WHAT YOU HAVE TO DO
Using the entries below, write out the line with "Given: Open Conversations from the sidebar", the line with "Given: Click the Item ID GUID value", and every line in between, exactly as each is written.

LISTED RECORDS

○ ○ ○ ○ ○ ○ ○

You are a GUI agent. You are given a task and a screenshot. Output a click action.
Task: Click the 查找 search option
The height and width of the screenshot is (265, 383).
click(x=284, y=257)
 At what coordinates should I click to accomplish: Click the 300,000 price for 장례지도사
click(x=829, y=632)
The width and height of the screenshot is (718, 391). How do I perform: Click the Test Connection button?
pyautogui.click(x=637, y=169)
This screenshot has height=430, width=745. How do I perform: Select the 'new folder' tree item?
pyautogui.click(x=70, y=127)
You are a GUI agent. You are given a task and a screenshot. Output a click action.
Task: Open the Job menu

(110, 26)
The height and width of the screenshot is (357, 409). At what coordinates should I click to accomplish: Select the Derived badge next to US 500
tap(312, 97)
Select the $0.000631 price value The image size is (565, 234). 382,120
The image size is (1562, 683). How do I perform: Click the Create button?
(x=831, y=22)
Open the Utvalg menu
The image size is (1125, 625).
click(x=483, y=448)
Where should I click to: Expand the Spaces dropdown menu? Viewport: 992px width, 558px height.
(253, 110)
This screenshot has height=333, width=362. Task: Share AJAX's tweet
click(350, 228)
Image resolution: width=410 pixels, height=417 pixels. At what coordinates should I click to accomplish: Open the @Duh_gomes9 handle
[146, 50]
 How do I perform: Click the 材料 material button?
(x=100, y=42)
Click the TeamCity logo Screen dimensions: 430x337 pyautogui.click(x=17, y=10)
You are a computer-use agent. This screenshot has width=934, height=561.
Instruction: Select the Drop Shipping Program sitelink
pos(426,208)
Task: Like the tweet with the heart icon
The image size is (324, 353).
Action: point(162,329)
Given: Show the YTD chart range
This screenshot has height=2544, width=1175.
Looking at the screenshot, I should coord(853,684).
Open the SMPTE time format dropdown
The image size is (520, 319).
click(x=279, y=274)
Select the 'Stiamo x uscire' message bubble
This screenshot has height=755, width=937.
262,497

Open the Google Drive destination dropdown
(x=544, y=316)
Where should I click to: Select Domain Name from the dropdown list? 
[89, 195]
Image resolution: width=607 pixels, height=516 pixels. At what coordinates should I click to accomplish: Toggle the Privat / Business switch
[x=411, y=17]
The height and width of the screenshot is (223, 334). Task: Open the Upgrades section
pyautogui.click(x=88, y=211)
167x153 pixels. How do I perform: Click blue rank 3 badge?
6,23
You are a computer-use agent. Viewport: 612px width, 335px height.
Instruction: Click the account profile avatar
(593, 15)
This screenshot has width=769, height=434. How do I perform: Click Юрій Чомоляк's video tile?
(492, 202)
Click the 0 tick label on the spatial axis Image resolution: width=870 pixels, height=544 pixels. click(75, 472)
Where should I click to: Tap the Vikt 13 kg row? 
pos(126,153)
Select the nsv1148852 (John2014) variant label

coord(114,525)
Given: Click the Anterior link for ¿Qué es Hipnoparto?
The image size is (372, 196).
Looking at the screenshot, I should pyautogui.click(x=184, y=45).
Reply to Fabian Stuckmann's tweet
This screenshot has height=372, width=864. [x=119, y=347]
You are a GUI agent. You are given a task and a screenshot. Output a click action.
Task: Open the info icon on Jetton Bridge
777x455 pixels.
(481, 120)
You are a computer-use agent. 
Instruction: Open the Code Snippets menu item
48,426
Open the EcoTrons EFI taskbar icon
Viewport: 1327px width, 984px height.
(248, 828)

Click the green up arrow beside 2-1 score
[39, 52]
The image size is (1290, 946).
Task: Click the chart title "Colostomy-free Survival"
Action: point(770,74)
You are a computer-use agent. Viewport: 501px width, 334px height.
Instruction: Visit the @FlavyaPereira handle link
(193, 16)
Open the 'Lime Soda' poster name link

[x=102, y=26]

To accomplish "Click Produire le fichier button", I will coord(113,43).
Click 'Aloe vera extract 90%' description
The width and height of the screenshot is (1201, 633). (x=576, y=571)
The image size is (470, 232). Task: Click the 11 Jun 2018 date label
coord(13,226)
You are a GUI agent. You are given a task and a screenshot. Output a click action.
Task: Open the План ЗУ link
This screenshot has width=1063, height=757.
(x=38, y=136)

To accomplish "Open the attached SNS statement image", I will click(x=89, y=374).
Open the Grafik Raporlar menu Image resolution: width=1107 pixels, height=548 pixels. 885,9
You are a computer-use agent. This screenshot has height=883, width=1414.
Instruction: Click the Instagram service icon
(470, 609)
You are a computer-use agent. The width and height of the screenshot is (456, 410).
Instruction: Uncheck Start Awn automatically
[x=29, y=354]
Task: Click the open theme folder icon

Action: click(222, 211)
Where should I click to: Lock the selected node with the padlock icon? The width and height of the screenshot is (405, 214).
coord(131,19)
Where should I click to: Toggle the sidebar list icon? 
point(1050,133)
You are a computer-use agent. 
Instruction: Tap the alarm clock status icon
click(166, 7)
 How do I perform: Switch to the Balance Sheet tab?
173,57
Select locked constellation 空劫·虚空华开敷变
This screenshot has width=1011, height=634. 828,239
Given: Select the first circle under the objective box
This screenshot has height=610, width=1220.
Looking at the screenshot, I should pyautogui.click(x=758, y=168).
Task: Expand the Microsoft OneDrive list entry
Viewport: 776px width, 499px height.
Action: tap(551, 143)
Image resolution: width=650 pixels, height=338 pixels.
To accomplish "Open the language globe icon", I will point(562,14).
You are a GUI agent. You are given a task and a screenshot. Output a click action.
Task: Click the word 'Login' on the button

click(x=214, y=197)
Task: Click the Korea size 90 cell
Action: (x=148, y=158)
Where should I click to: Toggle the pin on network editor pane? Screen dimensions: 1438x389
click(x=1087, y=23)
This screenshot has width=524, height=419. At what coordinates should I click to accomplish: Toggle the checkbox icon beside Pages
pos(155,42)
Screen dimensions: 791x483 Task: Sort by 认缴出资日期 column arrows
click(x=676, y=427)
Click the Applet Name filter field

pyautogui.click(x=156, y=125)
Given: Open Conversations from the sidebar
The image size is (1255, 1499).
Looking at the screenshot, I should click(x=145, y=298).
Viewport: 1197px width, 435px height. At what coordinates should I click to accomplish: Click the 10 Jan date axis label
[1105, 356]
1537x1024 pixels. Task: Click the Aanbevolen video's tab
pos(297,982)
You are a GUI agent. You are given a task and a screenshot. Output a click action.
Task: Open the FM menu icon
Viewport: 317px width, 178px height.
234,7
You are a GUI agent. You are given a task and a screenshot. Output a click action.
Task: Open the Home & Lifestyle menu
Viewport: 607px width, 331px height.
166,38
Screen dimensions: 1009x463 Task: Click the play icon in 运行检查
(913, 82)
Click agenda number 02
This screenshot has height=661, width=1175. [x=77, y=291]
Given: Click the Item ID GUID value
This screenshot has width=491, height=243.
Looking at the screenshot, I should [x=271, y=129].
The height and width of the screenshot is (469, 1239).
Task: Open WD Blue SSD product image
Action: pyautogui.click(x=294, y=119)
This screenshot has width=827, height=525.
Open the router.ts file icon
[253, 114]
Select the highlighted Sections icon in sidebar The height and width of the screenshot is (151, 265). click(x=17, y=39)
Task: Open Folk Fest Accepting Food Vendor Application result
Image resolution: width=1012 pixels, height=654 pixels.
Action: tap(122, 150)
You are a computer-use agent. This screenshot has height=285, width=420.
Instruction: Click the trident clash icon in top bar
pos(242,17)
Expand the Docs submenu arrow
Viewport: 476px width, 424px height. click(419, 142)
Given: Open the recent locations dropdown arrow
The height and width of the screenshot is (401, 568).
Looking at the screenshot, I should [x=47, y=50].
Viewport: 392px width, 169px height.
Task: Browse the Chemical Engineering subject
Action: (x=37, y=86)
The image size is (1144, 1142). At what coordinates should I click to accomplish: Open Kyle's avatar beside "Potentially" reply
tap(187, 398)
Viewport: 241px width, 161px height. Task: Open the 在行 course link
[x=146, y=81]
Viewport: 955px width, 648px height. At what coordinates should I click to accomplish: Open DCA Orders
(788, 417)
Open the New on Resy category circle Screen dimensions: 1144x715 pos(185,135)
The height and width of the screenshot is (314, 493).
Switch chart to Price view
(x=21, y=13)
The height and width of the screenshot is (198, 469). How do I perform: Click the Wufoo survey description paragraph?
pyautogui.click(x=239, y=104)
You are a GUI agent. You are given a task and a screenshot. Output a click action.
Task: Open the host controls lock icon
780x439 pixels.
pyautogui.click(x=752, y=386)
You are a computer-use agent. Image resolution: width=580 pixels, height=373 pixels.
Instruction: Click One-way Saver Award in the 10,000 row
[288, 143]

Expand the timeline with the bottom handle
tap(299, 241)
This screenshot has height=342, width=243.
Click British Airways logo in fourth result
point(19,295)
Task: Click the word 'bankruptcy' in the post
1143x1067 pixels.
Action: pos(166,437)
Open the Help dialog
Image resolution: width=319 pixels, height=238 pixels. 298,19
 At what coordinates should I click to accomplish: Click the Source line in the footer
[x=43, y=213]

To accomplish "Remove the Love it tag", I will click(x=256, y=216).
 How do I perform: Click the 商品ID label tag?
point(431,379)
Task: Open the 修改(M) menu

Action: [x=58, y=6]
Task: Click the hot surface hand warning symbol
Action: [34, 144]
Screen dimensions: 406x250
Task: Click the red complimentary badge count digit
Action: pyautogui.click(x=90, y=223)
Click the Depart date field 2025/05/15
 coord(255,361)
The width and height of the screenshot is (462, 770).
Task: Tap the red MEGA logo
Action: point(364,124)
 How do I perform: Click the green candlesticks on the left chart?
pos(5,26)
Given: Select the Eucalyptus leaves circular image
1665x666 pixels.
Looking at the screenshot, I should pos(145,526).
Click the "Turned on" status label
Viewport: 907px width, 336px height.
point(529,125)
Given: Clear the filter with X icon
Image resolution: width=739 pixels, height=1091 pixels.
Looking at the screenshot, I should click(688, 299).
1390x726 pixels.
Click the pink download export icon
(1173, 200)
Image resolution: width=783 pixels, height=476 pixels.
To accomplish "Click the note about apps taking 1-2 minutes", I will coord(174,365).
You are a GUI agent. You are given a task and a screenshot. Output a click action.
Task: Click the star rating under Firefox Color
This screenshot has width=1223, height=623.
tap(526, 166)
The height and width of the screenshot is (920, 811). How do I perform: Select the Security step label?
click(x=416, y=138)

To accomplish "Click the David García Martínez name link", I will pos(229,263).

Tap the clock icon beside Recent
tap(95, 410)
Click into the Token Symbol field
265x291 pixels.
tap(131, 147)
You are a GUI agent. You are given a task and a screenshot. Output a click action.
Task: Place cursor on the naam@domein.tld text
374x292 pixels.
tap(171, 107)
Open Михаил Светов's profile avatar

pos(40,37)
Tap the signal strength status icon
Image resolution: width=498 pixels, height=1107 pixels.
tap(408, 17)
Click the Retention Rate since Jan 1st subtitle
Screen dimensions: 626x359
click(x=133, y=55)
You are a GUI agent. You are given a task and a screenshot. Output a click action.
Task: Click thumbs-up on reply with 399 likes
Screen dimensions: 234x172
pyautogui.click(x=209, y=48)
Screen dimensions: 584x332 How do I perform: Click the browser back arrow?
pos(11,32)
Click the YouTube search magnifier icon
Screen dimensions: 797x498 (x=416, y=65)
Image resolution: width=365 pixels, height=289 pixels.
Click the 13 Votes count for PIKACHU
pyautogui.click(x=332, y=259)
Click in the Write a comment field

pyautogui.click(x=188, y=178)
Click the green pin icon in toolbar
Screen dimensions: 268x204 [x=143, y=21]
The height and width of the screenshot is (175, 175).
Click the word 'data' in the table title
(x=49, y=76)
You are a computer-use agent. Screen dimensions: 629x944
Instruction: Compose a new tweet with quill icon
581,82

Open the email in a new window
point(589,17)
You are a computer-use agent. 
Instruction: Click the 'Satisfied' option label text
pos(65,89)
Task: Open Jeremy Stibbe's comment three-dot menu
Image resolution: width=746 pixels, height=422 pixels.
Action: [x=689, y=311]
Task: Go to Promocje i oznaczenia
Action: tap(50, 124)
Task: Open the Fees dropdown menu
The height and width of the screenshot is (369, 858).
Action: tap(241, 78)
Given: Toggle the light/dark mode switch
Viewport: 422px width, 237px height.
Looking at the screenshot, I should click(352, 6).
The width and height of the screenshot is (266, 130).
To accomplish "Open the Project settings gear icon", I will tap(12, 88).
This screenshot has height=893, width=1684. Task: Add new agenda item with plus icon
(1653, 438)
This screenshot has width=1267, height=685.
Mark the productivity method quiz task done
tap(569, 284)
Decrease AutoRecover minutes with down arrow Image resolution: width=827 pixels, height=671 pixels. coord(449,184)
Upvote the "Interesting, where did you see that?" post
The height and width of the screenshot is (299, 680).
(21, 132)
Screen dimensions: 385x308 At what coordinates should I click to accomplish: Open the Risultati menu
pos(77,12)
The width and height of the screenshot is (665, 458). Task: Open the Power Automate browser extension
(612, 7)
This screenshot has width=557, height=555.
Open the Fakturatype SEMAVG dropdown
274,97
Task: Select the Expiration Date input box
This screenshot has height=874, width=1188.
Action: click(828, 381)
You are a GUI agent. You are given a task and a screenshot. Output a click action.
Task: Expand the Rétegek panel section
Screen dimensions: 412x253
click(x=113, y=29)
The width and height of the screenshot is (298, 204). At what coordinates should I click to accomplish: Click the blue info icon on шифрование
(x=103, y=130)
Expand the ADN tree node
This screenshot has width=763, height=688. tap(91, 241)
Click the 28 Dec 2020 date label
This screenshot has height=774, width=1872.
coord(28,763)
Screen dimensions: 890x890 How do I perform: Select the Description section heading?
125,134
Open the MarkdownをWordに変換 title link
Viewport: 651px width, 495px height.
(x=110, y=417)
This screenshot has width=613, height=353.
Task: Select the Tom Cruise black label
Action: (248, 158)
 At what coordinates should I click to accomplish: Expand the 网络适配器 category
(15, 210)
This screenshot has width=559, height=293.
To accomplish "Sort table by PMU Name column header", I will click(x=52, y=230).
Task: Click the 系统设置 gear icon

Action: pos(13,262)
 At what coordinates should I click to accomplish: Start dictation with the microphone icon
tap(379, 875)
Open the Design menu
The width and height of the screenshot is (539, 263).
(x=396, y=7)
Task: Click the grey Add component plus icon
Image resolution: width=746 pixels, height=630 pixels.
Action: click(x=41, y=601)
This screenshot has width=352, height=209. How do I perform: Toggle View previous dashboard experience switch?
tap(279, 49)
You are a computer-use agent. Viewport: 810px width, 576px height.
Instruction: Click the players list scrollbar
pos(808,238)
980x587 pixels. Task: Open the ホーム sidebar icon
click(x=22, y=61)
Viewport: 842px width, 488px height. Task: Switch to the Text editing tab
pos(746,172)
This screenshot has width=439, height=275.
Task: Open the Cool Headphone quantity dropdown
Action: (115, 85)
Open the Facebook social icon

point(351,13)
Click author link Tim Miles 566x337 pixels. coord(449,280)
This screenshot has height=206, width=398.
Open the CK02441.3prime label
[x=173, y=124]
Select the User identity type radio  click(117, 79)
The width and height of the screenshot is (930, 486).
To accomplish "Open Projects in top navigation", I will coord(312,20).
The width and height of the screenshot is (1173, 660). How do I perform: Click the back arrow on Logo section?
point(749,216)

○ ○ ○ ○ ○ ○ ○

RESPONSE TO THE TASK
Given: Open Conversations from the sidebar
The image size is (1255, 1499).
Looking at the screenshot, I should click(x=145, y=298).
Viewport: 1197px width, 435px height. At what coordinates should I click to accomplish: Click the 10 Jan date axis label
[1105, 356]
1537x1024 pixels. Task: Click the Aanbevolen video's tab
pos(297,982)
You are a GUI agent. You are given a task and a screenshot. Output a click action.
Task: Open the FM menu icon
Viewport: 317px width, 178px height.
234,7
You are a GUI agent. You are given a task and a screenshot. Output a click action.
Task: Open the Home & Lifestyle menu
Viewport: 607px width, 331px height.
166,38
Screen dimensions: 1009x463 Task: Click the play icon in 运行检查
(913, 82)
Click agenda number 02
This screenshot has height=661, width=1175. [x=77, y=291]
Given: Click the Item ID GUID value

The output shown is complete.